The second expression is $$2x^2y^2 + 3xy - 7$$.
We can think of this as having:
- 2 items of the '$$x^2y^2$$' kind.
- +3 items of the '$$xy$$' kind.
- -7 items of the 'number' kind (meaning we have a debt of 7 of these items).

**step4** Combining the '$$x^2y^2$$' items

First, we group and add all the items that are of the '$$x^2y^2$$' kind.
From the first expression, we have 3 of these items.
From the second expression, we have 2 of these items.
When we add them together, we get $$3 + 2 = 5$$ items of the '$$x^2y^2$$' kind. So, we have $$5x^2y^2$$.

**step5** Combining the '$$xy$$' items

Next, we group and add all the items that are of the '$$xy$$' kind.
From the first expression, we have -4 of these items (a debt of 4).
From the second expression, we have +3 of these items.
When we add them together, we calculate $$-4 + 3 = -1$$. This means we have a debt of 1 item of the '$$xy$$' kind. So, we have $$-1xy$$, which is usually written as $$-xy$$.

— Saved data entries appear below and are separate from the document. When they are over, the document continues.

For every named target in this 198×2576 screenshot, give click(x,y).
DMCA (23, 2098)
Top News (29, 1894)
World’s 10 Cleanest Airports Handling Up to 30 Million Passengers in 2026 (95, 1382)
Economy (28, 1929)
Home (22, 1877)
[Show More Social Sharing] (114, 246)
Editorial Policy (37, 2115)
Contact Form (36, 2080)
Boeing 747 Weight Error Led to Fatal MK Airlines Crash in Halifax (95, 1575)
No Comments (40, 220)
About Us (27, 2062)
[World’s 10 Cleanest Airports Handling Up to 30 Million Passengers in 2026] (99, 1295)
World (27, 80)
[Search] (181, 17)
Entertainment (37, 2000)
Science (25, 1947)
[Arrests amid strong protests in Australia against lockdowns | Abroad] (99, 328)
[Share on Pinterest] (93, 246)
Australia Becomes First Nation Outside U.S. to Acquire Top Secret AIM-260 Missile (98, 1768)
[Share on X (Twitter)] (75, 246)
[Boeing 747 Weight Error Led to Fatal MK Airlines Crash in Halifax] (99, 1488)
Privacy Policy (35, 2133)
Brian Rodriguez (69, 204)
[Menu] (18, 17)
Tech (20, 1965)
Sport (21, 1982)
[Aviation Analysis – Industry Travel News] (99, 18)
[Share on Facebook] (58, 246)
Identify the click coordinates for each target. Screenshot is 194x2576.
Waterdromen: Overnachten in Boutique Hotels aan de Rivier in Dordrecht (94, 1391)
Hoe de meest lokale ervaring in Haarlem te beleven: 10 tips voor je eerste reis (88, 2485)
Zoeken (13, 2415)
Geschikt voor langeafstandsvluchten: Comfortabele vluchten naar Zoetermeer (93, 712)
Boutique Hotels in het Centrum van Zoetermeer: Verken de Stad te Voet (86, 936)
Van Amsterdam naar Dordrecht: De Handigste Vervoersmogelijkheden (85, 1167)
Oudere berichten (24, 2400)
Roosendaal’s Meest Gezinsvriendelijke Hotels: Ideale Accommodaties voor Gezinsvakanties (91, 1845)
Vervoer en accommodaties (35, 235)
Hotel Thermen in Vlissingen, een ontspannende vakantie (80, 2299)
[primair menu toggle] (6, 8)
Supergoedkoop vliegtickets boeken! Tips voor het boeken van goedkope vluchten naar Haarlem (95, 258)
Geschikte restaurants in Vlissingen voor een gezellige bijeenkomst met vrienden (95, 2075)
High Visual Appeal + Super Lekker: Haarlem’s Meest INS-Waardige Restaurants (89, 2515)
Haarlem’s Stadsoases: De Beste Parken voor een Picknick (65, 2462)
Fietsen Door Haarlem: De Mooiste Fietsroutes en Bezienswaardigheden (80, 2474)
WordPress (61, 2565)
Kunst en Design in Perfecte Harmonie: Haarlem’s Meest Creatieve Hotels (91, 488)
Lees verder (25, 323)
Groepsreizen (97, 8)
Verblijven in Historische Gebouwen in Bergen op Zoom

**step6** Combining the 'number' items

Finally, we group and add all the items that are just numbers.
From the first expression, we have +5 of these items.
From the second expression, we have -7 of these items (a debt of 7).
When we add them together, we calculate $$+5 + (-7) = 5 - 7 = -2$$. This means we have a debt of 2 items of the 'number' kind. So, we have $$-2$$.

**step7** Writing the final combined expression

Now, we put all the combined results for each type of item together to form the final expression.
We have 5 items of the '$$x^2y^2$$' kind ($$5x^2y^2$$).
We have -1 item of the '$$xy$$' kind ($$-xy$$).
We have -2 items of the 'number' kind ($$-2$$).
Therefore, the sum of the two given expressions is $$5x^2y^2 - xy - 2$$.